Le village de pêcheurs se meurt. Les naufrages se multiplient, les enfants sont retrouvés noyés, le poisson a disparu, la conserverie tourne au ralenti. Pour les habitants, le Kraken est la source de tous les maux. Une créature fantastique, tapie dans l’ombre de l’océan, prête à frapper. Damien est le simplet du village. Enfant étrange, insaisissable, il est persuadé de pouvoir tuer le Kraken. Il débarque chez un présentateur télé célèbre pour son émission consacrée aux créatures des abysses afin de lui demander son aide. Ce dernier, une fois arrivé sur place, découvre des marins prisonniers de leurs peurs et de leurs coutumes. Il découvre aussi que les morts attribuées au Kraken cachent une vérité encore plus monstrueuse…

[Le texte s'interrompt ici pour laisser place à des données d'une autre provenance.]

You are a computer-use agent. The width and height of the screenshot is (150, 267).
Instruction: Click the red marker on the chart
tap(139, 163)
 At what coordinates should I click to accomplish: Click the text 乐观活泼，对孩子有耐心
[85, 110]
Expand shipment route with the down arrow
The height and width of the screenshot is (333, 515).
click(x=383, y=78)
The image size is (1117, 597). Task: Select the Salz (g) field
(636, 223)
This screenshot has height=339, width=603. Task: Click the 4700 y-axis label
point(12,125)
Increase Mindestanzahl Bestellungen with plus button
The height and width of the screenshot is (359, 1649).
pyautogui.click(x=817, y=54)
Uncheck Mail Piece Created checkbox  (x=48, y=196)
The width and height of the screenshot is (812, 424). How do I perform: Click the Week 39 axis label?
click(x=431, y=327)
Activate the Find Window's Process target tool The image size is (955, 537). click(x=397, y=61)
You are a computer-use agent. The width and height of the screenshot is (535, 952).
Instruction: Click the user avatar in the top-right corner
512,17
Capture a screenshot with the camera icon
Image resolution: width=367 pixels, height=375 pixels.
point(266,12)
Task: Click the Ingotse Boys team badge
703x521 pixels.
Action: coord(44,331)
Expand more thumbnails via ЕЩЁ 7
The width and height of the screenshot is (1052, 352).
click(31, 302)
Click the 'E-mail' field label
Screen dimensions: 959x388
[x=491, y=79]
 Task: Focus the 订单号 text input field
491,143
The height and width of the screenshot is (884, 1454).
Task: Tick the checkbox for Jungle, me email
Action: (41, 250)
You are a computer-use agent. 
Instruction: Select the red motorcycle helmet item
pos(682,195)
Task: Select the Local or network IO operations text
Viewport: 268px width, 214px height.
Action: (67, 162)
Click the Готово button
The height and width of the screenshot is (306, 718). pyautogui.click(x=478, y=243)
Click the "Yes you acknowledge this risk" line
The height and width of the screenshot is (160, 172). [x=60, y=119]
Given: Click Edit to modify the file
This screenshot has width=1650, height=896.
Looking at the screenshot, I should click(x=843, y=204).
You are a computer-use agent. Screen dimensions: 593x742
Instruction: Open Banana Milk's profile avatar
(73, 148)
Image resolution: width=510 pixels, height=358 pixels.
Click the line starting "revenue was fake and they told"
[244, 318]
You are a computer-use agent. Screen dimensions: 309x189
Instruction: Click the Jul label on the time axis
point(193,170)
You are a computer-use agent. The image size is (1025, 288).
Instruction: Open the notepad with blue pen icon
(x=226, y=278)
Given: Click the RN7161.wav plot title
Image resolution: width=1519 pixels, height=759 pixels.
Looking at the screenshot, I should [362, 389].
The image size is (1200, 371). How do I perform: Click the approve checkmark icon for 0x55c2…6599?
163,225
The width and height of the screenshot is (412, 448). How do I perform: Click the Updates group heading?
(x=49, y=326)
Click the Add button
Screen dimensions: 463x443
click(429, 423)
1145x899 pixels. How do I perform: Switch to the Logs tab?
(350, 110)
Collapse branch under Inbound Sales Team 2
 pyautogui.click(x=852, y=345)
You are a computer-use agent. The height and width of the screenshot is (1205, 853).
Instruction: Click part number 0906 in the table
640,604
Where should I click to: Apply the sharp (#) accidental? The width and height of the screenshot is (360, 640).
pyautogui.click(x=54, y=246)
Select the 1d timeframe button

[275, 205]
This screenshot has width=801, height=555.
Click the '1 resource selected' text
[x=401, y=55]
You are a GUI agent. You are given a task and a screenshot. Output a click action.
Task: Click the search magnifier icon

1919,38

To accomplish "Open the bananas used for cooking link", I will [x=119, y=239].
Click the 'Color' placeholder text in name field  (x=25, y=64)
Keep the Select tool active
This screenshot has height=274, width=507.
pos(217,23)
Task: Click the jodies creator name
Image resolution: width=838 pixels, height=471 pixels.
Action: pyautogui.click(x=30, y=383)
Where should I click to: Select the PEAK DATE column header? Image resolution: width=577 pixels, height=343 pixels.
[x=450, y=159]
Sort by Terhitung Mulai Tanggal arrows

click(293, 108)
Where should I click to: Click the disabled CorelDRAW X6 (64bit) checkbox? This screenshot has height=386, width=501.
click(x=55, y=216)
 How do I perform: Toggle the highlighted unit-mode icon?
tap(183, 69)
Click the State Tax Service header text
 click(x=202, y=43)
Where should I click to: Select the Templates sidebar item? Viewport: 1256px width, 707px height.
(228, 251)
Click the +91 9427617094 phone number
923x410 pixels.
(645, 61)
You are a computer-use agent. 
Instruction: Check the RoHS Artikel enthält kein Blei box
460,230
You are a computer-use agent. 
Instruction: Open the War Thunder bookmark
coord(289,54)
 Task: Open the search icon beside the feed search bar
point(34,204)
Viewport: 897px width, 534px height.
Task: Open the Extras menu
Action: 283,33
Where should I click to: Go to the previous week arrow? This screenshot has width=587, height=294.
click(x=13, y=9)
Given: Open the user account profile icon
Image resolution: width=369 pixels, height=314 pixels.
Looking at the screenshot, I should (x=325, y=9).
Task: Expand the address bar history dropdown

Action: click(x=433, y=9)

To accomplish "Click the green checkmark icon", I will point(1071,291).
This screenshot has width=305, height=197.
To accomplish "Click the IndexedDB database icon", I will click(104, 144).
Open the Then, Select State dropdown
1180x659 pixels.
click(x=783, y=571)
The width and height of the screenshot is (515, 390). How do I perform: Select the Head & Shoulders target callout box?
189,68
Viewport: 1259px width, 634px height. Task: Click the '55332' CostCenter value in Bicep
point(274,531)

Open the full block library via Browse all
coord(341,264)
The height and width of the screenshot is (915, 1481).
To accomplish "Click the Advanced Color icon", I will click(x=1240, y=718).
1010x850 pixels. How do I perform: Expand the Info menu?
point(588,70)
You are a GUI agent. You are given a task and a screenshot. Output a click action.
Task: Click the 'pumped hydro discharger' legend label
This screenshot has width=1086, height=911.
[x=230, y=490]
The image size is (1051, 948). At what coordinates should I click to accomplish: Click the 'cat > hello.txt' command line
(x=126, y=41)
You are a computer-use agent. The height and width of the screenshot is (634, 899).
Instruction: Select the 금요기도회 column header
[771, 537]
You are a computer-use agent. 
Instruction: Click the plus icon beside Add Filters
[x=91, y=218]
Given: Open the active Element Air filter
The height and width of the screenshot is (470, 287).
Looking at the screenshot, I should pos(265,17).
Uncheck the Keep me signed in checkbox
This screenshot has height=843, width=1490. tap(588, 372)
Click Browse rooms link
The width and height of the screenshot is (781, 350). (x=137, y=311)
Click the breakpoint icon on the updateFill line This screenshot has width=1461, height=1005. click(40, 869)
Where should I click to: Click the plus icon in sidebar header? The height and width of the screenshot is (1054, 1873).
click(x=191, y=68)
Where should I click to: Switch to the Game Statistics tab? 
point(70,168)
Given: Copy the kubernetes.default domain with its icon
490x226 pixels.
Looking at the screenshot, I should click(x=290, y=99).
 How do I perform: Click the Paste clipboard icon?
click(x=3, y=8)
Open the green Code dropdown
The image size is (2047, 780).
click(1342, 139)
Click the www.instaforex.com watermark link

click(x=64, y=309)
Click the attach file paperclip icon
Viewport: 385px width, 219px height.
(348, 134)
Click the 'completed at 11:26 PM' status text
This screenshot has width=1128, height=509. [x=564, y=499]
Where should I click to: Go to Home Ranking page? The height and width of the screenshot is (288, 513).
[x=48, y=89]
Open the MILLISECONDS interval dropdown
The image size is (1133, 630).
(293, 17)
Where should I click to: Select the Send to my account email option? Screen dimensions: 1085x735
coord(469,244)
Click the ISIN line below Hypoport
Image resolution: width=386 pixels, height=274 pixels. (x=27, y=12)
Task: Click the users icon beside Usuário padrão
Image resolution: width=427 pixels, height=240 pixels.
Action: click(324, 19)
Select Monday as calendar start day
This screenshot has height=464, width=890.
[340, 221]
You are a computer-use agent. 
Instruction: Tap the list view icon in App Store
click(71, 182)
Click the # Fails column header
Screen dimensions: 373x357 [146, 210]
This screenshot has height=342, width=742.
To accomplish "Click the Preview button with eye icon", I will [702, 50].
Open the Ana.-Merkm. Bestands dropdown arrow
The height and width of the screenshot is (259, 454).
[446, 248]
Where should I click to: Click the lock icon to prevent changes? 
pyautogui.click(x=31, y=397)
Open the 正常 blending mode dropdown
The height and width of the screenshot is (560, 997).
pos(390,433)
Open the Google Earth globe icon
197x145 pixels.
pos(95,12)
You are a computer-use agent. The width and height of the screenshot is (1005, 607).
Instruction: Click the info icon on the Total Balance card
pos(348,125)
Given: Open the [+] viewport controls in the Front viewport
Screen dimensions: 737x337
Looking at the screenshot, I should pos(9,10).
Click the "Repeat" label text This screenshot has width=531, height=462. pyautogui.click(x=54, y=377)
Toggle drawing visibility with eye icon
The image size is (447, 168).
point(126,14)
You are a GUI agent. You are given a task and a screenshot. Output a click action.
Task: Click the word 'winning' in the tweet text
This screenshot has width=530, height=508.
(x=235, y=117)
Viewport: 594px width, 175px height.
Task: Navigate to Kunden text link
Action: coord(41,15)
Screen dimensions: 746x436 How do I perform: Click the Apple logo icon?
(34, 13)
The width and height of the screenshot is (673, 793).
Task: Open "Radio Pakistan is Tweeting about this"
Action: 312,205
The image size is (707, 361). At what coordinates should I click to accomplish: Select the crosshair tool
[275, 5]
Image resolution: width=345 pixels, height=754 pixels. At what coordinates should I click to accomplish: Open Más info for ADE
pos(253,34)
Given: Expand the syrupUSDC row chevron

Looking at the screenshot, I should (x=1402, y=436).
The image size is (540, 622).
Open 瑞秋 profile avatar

Un album poisseux, sombre, glauque, qui n’est pas sans rappeler le dernier roman de Philippe Claudel. Même enfermement d’une communauté sur ses certitudes obscurantistes, même cruauté, même esprit éclairé stigmatisé parce qu’il est « l’étranger », celui qui ne peut pas comprendre. Le message est clair : chez des populations repliées sur elles-mêmes les traditions ne font souvent que cultiver l’ignorance, les racines auxquelles ils s’attachent tiennent les gens cloués à leur terre. A travers la figure mythique du Kraken les auteurs dénoncent à la fois la bêtise des superstitions ancestrales et la destruction des ressources naturelles par l’exploitation de l’homme. Surtout, leur récit repose sur une question centrale : jusqu’où peut-on aller pour conjurer le mauvais sort ?
Niveau dessin, le trait de l’italien Bruno Cannucciari est hyper expressif, proche du comics, porté par des couleurs vert de gris aussi tristes que les âmes des autochtones.
Clairement pas un album qui redonnera le moral à celles et ceux qui l’ont dans les chaussettes mais l'histoire est prenante, nerveuse et tendue à souhait.